◆ INSTRUCTIONS FOR THE TASK ◆
Set down exactly the lines from the one containing "Click the zoom-out magnifier beside 実行中" through the end of the records below, both included, and nothing else.

◆ Items listed in a dataset ◆
◇ ◇ ◇ ◇ ◇

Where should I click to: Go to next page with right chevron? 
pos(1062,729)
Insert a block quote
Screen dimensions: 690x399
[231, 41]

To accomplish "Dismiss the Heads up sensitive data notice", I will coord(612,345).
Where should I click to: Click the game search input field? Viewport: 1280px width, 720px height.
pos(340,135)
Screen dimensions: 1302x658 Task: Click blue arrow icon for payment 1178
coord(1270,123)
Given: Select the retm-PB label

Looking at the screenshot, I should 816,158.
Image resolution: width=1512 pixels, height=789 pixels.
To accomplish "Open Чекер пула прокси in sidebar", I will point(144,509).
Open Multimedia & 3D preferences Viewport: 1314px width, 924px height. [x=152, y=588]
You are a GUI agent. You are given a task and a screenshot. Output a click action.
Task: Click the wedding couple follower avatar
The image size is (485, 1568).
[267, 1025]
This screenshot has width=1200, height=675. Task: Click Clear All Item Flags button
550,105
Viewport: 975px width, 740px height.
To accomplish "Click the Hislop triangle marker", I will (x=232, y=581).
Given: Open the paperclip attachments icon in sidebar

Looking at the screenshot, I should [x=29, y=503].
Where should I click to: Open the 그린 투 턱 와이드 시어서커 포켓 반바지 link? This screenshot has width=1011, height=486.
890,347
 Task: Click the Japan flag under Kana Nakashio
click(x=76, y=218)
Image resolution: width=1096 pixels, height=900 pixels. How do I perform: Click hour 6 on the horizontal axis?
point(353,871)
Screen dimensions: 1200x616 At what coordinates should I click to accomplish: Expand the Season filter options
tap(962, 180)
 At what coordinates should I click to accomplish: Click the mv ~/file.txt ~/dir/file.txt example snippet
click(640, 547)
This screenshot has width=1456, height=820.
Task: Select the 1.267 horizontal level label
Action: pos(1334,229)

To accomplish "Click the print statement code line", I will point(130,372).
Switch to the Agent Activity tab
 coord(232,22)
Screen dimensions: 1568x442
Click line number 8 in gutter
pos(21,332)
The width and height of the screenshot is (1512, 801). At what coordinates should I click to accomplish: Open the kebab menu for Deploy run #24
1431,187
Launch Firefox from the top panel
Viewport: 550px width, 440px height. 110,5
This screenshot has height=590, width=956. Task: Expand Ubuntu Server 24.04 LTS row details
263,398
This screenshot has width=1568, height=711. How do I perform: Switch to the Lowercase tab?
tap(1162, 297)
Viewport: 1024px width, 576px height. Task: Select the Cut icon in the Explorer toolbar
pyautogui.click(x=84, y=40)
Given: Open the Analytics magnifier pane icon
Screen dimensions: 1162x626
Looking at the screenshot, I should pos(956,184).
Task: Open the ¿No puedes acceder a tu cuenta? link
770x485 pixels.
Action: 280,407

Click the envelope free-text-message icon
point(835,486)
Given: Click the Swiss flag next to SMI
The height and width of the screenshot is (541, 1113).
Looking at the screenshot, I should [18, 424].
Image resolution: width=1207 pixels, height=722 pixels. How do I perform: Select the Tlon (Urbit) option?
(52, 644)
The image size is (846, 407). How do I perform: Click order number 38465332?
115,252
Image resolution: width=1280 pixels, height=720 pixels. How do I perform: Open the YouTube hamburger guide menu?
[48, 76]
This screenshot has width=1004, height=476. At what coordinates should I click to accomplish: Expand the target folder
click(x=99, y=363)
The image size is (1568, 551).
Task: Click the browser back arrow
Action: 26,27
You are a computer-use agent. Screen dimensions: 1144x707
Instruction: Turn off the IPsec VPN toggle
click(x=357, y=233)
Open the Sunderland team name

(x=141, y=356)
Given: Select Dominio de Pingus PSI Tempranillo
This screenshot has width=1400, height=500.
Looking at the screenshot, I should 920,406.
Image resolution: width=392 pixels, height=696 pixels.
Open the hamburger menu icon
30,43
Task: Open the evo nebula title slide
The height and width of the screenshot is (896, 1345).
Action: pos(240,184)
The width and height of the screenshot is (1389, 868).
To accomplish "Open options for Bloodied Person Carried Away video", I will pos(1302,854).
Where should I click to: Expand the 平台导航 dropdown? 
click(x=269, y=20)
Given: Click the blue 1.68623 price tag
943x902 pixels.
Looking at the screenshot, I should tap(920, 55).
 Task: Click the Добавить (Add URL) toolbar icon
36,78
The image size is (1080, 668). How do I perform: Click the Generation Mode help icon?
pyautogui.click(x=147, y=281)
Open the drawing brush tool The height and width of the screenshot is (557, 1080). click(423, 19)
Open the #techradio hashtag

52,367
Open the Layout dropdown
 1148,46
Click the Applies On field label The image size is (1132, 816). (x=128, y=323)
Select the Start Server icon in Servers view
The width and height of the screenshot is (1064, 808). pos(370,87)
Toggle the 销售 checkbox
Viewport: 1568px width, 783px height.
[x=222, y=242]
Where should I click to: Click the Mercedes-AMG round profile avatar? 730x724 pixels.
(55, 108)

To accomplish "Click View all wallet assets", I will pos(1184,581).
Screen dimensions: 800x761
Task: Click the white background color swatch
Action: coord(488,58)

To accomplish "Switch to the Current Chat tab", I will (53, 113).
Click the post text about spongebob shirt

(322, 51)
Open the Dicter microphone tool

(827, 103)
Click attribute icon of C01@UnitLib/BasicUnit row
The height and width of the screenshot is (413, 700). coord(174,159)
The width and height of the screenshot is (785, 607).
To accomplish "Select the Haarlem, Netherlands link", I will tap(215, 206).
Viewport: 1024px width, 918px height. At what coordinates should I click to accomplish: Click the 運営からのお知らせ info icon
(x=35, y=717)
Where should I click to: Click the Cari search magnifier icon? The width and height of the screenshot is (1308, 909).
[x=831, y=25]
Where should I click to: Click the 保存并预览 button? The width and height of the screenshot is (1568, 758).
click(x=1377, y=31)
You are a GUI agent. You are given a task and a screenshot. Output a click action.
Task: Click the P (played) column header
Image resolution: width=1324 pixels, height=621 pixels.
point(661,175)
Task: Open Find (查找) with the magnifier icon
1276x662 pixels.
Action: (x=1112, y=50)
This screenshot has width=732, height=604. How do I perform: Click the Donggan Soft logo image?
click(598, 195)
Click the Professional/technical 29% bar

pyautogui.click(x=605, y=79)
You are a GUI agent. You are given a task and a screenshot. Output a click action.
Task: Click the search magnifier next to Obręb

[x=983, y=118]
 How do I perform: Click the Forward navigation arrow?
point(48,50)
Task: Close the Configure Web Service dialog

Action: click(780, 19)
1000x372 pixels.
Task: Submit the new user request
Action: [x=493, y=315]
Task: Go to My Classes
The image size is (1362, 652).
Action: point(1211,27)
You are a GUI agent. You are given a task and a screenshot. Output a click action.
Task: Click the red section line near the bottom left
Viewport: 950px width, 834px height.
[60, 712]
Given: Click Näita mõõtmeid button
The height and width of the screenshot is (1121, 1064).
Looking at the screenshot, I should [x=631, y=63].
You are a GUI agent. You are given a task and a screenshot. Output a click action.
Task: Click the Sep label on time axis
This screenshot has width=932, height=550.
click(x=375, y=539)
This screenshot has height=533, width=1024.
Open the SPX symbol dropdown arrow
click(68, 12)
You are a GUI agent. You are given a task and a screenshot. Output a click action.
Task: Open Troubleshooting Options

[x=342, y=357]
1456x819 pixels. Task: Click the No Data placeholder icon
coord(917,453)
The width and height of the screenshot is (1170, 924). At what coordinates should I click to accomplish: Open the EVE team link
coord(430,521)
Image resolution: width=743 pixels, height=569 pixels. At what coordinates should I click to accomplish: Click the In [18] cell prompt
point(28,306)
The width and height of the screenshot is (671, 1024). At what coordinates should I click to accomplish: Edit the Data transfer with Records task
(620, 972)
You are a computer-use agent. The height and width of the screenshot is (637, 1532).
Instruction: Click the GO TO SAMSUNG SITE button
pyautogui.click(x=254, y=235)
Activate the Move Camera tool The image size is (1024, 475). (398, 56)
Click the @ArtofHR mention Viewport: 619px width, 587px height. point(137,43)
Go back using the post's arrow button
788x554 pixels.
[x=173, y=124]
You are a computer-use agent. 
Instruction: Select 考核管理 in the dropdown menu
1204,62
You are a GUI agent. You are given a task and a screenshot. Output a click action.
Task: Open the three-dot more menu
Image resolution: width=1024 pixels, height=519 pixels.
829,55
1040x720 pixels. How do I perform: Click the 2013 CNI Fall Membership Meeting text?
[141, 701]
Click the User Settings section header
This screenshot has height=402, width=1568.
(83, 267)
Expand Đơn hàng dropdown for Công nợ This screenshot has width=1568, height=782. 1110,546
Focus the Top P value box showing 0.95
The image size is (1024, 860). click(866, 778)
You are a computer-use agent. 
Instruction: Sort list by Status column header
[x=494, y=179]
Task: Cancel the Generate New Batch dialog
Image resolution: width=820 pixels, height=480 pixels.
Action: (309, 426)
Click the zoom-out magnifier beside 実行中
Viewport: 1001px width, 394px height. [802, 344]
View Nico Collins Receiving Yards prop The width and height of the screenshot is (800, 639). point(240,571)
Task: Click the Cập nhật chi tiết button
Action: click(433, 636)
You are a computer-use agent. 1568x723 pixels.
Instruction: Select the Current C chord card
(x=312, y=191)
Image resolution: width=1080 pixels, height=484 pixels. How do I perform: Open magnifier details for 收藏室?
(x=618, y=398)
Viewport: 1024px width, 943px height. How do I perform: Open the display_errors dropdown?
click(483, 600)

◇ ◇ ◇ ◇ ◇

◆ RESPONSE ◆
Click the zoom-out magnifier beside 実行中
Viewport: 1001px width, 394px height. [802, 344]
View Nico Collins Receiving Yards prop The width and height of the screenshot is (800, 639). point(240,571)
Task: Click the Cập nhật chi tiết button
Action: click(433, 636)
You are a computer-use agent. 1568x723 pixels.
Instruction: Select the Current C chord card
(x=312, y=191)
Image resolution: width=1080 pixels, height=484 pixels. How do I perform: Open magnifier details for 收藏室?
(x=618, y=398)
Viewport: 1024px width, 943px height. How do I perform: Open the display_errors dropdown?
click(483, 600)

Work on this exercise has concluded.